## [Problems to work on]
1. From the text on focusing a camera for night-sky shots, list each object named as something to aim the camera at in order to set focus.
2. Carry the text on focusing a camera for night-sky shots forward from its final sentence.

## [Source passage]
* Start *
I would think the focus indicator light would only work if there was something with contrast (a star) right under the AF sensor. Since you have the ME-1 can you tell me what your impression is of it's usefullness? I have considered getting one for the very same purpose as you, but don't know if it would be worth it.
What I've had to do so far is focus on a house or streetlight in
the distance, then switch to manual and make sure I don't touch the
focus ring while I adjust the tripod & camera. This can be a pain,
since I either have to pick up the camera and tripod, or focus then
attach camera to tripod. But, I don't know how well this will work
when I piggyback the camera onto my telescope, which automatically
tracks objects across the sky, if I can't get the focus precise.
I currently use one of two methods for attaining star focus:

Using the center autofocus point only, I point the camera to a bright star or planet and use autofocus (works well more times than not) and then switch to manual focus for recomposition and shooting. Be sure to turn off the sleep mode on the camera so it doesn't reset your lens while you're mucking around. It may take 3 or 4 half presses to get focus right, but you usually can tell if it "took" by the pinpoint star image in the viewfinder. This is where the ME-1 would seem to me to be very useful.

Alternatively I've used Oly Studio to shoot quick test jpeg images in tethered mode. This is the poor man's not-quite-live preview but you can get focus dead-on in this manner.
Does anyone know how far away a ground-based object has to be in
order to achieve focus on infinity? I'm using the ZD lenses that
came with the 2-lens kit, nothing different or more complicated.
* End *
## [Data listing]
* Start *
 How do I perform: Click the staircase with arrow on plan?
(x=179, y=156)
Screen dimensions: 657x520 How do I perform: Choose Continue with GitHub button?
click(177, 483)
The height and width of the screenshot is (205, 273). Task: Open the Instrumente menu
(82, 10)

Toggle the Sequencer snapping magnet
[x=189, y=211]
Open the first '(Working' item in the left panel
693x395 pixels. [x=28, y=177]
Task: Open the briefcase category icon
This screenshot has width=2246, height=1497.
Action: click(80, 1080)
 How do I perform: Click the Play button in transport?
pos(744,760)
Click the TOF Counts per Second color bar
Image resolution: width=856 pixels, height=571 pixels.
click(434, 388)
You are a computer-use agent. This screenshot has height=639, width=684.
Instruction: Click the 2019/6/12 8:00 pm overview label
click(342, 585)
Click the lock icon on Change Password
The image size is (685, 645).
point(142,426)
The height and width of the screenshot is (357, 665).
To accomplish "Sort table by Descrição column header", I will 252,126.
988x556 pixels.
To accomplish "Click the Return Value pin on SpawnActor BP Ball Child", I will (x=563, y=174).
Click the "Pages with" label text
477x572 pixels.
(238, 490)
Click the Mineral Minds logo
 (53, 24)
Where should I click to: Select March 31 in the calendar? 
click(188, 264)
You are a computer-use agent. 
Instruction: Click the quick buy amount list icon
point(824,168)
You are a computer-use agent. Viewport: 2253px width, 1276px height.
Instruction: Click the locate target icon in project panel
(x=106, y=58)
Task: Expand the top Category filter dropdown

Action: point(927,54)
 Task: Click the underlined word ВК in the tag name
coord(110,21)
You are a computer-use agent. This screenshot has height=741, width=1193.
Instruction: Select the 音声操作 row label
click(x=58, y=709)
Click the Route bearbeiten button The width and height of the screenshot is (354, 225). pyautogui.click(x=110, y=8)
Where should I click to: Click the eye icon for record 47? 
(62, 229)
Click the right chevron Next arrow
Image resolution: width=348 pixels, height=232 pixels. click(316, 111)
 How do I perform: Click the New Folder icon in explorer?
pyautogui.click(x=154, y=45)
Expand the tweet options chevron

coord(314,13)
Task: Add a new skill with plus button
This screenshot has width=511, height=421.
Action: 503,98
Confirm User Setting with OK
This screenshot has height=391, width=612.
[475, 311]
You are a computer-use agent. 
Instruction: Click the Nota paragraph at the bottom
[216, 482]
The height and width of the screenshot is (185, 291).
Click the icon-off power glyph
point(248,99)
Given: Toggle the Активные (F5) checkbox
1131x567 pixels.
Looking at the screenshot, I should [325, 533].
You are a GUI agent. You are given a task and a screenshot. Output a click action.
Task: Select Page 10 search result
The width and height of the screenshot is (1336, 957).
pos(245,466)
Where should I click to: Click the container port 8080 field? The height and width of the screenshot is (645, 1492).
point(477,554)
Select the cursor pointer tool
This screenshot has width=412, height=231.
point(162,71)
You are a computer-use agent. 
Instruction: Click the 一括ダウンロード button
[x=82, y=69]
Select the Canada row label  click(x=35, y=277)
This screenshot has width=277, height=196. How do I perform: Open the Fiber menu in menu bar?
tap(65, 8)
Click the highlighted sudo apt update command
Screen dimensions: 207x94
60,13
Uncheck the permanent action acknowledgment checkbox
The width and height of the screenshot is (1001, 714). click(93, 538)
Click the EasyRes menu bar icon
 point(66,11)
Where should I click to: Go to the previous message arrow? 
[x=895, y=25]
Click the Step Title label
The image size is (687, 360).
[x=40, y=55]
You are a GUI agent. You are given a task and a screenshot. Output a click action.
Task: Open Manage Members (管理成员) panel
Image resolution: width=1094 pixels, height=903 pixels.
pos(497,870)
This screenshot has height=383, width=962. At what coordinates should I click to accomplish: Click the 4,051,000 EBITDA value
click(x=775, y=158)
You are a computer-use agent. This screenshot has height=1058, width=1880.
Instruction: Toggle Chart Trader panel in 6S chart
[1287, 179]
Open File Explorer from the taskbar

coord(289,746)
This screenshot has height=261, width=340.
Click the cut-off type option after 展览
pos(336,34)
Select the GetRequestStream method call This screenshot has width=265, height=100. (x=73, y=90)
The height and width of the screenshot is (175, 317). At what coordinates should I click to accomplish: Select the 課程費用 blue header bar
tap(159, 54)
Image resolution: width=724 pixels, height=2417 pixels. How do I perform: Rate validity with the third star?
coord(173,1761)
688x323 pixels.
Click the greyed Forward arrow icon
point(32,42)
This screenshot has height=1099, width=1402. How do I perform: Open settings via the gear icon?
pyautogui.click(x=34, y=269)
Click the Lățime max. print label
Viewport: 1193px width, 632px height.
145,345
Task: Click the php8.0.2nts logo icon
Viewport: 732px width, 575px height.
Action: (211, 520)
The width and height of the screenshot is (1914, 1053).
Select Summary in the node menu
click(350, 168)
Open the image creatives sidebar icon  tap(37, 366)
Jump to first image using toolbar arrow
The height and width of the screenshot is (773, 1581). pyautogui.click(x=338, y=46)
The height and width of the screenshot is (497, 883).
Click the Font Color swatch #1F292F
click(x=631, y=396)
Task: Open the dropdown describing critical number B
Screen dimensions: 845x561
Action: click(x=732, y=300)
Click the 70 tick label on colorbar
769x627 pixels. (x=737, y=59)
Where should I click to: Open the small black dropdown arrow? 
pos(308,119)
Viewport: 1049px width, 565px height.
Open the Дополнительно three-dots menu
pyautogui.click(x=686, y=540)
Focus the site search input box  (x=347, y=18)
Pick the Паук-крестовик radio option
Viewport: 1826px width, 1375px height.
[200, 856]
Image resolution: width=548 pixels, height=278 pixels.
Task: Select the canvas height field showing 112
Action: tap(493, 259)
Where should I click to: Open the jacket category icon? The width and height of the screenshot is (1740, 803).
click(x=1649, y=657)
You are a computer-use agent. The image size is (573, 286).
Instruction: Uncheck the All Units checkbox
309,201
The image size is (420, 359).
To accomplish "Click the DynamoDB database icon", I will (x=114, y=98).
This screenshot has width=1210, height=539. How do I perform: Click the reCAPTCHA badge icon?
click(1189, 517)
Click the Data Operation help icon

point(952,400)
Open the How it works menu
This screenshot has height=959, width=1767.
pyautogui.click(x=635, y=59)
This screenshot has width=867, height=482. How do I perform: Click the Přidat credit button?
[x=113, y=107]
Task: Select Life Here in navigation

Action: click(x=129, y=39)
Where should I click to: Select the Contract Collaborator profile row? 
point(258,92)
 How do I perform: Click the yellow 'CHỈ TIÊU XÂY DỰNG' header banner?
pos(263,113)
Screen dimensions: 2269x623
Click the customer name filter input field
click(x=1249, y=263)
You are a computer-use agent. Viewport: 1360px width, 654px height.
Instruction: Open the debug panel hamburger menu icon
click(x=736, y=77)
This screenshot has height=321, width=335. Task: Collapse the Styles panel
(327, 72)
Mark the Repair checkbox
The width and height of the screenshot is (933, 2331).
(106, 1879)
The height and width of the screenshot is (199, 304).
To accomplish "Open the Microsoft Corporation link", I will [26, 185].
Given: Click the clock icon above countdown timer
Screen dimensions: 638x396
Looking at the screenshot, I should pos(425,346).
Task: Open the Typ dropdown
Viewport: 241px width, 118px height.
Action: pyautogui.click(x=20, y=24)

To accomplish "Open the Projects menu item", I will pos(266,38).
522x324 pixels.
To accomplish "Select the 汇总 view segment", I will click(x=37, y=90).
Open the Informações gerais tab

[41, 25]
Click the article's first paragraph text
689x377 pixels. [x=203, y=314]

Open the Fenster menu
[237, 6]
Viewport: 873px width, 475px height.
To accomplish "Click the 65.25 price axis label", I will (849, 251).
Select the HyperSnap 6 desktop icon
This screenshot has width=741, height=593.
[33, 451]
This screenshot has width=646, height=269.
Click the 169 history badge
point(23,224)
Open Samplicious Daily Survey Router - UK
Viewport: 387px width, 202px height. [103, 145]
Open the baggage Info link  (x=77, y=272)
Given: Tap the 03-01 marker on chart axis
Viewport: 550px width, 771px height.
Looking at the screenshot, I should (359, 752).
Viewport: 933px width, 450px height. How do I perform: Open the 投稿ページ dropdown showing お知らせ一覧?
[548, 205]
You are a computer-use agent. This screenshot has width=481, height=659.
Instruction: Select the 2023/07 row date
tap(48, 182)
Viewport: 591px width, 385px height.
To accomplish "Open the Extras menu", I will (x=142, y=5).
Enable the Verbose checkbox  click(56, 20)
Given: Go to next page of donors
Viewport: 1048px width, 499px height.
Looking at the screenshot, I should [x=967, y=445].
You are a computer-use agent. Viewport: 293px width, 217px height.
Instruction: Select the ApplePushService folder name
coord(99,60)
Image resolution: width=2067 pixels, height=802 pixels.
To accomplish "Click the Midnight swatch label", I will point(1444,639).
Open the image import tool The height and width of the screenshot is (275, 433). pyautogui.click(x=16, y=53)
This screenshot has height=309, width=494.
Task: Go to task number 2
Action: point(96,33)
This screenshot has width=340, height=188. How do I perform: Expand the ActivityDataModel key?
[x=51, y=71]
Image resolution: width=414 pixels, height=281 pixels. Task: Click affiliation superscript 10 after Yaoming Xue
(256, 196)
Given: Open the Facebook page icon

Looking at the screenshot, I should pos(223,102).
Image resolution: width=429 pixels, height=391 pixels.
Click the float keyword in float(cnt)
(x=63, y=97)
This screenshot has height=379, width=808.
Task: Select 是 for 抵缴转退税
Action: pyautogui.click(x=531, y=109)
* End *
## [Results in order]
1.
- star
- house
- streetlight
- planet

2.
I have a freebie utility called E System DOF written by Kevin St. John that works fine for giving hyperfocal distances. Unfortunately, I don't know where in the heck I got it or where to direct you. For the shot you took (a nice one by the way!) at 14mm and f/5.6 the hyperfocal distance calculates to be 8 ft. (focusing on anything at or past this distance will result in all further objects being in "reasonably acceptable" focus). At 45mm and f/4.5 the hyperfocal distance is 101 ft. With the 40-150 kit lens at 150mm and f/4.5 it would be 1,116 ft to get into the hyperfocal range. With the ZD 50-200 at 200mm and f/3.5 this distance is 2,551 ft. These figures are all well and fine, but I certainly prefer to focus on a celestial object directly!
Here's an example of my best pic, but from my inexperience with my
new E-500 I can't tell if the stars are fuzzy from the focus being
slightly off, or just because of the light gathered from the 8
minute exposure. Any thoughts, opinions? (the original 5MB pic is
also available on my smugmug site, kerbouchard.smugmug.com)
IMO you are in good focus with this shot. The varying size of individual star trails has more to do with sensor blooming of bright stars vs. dim stars. As an aside, I would highly recommend using ISO 100 for this type of shot to not only reduce noise but to avoid "overcooking" the brighter stars. What little I've done at ISO 200 (guided) shows this blooming and noise gain to be a problem.
I am very happy with the way the camera caught the purple streak of
the Orion Nebula in the middle of the pic, and really eager to slap
this baby on the back of my telescope for a long, tracked exposure
of Orion!
You will love it in piggyback mode! I live within the Oklahoma City metroplex and find that anything over about 1 minute in exposure time from my back yard is pretty much limited by light pollution. From a dark sky location it should be quite nice though. I look forward to seeing your further attemps!

Best of luck!

Fred


Thanks for any input!

Also, I'm living on the Greek island of Crete, where we'd better
not see snow--even though it's cold enough right now to do it!! :-)
 
If he had used ISO 100, it would have taken 16 minutes to get the same results...and I think the E500 is capped at an 8 minute exposure. I am not saying that he would have been unable to capture an image, but it would have definately been different...right?
It's a nice pic! I really like it! Can't help but wonder though
why on an 8 minute exposure you wouldn't have used ISO 100 to help
control noise and get a cleaner shot?
--

Life is like a roll of TOILET PAPER; the closer you get to the end, the faster it goes.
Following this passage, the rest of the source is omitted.